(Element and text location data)
»»
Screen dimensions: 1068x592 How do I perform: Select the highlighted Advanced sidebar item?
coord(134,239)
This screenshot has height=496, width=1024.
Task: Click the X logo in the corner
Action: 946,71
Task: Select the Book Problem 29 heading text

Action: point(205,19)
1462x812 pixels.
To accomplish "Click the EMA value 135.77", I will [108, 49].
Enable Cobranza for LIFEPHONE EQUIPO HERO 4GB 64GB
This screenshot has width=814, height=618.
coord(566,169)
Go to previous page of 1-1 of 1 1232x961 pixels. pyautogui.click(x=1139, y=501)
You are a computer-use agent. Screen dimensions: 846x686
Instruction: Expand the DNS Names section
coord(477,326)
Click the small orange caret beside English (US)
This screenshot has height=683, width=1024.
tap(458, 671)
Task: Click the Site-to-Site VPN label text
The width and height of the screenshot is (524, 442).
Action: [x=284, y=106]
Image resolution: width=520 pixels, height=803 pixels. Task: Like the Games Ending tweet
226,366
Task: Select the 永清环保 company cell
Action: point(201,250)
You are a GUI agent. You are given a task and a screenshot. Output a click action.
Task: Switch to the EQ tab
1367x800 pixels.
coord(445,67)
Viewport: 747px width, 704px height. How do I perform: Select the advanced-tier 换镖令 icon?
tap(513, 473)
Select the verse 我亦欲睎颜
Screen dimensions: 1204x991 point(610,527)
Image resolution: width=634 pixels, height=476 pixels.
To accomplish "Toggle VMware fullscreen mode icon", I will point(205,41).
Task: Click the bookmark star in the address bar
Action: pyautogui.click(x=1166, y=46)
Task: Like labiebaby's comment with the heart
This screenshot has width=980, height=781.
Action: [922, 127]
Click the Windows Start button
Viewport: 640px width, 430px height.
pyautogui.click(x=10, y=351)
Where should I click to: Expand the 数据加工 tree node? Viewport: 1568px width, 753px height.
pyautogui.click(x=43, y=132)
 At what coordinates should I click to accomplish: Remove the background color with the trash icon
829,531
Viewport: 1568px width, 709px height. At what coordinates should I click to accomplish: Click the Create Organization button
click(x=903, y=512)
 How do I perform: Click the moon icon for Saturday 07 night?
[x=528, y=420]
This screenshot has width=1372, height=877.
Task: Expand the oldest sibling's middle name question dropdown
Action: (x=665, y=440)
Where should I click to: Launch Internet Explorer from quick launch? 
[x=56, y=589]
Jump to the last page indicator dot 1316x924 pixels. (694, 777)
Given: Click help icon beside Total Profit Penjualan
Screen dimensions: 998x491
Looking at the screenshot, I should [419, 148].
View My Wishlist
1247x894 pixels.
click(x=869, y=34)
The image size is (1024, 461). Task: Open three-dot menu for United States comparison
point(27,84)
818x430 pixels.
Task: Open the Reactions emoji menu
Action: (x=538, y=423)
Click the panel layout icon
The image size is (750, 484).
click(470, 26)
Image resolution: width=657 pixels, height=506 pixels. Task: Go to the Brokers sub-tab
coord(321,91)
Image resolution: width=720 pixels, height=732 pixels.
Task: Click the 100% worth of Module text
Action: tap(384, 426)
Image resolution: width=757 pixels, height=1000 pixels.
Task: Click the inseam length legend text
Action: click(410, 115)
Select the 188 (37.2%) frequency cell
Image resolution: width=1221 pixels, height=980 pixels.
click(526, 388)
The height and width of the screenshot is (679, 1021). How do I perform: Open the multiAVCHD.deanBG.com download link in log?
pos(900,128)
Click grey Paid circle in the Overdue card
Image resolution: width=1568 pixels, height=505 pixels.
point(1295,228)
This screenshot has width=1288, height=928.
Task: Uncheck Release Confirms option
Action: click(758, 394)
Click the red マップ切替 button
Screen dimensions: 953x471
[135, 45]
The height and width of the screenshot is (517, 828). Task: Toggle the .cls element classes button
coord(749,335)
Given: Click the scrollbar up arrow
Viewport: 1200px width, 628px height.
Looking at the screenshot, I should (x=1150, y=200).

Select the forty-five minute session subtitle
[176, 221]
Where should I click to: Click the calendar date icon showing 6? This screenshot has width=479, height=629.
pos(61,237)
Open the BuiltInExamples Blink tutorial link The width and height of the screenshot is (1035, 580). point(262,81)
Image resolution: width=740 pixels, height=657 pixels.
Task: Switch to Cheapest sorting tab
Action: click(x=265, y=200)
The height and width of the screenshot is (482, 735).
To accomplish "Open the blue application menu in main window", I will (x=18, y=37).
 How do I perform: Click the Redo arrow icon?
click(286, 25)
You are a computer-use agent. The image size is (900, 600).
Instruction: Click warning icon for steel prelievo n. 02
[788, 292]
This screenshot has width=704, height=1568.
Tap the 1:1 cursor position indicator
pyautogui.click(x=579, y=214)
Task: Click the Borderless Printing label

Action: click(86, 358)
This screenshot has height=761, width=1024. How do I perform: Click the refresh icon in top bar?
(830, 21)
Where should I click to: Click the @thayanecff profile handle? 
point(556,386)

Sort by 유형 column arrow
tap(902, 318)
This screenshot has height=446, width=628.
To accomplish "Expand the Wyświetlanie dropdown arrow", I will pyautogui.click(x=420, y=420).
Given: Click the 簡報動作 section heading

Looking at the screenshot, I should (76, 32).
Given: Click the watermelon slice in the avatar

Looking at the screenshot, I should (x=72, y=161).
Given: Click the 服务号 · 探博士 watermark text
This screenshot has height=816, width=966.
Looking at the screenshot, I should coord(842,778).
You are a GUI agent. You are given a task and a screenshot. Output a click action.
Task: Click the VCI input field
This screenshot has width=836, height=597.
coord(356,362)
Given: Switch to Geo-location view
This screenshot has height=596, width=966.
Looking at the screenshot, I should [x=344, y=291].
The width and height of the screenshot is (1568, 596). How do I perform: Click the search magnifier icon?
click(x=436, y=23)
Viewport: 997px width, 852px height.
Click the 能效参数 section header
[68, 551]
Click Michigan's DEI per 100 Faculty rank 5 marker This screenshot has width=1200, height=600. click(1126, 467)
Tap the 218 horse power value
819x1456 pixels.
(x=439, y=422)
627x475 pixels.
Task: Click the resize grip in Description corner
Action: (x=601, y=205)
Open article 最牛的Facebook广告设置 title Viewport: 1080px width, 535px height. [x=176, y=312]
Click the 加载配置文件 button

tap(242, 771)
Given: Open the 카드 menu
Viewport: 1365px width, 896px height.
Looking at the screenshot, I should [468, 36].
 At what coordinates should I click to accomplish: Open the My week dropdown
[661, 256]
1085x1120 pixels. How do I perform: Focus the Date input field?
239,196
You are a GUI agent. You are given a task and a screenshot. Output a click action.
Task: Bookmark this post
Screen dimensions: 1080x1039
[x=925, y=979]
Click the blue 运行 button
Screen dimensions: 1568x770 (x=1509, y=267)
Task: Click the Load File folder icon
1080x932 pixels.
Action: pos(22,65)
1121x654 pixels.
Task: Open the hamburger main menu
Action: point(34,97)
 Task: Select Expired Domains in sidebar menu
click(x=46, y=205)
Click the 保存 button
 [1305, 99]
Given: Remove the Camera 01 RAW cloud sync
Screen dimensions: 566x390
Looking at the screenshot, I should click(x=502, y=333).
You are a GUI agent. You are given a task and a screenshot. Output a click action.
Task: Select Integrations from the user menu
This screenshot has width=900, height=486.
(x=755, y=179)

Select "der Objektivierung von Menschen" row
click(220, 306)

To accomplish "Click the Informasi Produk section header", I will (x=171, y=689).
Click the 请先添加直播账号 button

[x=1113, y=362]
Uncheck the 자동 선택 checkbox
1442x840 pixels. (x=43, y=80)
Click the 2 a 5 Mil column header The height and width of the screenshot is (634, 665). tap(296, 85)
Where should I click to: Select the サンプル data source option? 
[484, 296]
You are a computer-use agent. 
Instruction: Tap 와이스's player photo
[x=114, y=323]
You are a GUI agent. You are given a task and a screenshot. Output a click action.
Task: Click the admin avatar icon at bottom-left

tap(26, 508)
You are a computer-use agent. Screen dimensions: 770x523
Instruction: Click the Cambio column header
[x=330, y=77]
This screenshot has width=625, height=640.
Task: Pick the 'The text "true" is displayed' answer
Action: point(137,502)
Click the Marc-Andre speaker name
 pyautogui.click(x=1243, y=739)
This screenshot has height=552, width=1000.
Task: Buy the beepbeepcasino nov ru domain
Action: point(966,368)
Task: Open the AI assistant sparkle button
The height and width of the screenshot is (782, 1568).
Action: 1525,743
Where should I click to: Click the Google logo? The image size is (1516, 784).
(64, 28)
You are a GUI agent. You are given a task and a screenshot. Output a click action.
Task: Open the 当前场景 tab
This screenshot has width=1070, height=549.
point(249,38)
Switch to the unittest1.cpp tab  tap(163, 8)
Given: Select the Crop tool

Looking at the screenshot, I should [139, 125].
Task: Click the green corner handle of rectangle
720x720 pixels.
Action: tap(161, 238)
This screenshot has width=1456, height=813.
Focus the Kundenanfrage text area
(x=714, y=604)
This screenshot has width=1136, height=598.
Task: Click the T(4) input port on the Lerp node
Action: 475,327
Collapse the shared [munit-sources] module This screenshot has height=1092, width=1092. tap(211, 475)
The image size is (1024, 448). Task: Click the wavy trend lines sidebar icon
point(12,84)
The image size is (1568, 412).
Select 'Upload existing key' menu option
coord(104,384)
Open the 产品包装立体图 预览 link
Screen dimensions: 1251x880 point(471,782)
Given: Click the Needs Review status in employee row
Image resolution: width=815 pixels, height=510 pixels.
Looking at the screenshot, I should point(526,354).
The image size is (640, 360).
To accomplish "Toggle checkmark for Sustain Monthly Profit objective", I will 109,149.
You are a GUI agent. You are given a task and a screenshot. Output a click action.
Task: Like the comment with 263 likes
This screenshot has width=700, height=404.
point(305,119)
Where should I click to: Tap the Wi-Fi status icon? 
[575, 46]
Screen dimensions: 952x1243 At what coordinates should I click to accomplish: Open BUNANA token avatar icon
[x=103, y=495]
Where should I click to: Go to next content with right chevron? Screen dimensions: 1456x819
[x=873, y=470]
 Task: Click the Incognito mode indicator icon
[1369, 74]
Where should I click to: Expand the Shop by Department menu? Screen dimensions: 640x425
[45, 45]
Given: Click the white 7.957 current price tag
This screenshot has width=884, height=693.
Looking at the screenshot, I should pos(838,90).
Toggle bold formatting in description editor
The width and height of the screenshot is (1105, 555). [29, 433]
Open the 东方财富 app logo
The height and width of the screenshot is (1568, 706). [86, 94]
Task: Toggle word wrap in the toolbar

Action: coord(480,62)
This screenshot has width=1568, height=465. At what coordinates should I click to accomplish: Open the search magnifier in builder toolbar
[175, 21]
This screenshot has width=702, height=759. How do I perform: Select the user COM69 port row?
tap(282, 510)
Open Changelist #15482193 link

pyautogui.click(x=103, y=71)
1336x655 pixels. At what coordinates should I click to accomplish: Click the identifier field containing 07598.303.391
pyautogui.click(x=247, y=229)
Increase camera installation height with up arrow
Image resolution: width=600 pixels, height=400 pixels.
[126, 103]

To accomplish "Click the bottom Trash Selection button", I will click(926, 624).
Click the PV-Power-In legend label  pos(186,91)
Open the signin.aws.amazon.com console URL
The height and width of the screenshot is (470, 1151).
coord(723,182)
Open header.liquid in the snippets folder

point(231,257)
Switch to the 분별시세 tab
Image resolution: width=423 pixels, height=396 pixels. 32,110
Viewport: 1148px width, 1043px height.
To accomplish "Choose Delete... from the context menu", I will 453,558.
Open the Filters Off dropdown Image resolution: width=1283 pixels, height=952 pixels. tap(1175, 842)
««
== WHAT YOU SHOULD DO ==
Write out, without alteration, the part of the listing that begins with the line containing "Select the forty-five minute session subtitle" and ends with the line containing "pyautogui.click(x=579, y=214)", including both of those lines.

== ANSWER FOR THIS EXERCISE ==
Select the forty-five minute session subtitle
[176, 221]
Where should I click to: Click the calendar date icon showing 6? This screenshot has width=479, height=629.
pos(61,237)
Open the BuiltInExamples Blink tutorial link The width and height of the screenshot is (1035, 580). point(262,81)
Image resolution: width=740 pixels, height=657 pixels.
Task: Switch to Cheapest sorting tab
Action: click(x=265, y=200)
The height and width of the screenshot is (482, 735).
To accomplish "Open the blue application menu in main window", I will (x=18, y=37).
 How do I perform: Click the Redo arrow icon?
click(286, 25)
You are a computer-use agent. The image size is (900, 600).
Instruction: Click warning icon for steel prelievo n. 02
[788, 292]
This screenshot has width=704, height=1568.
Tap the 1:1 cursor position indicator
pyautogui.click(x=579, y=214)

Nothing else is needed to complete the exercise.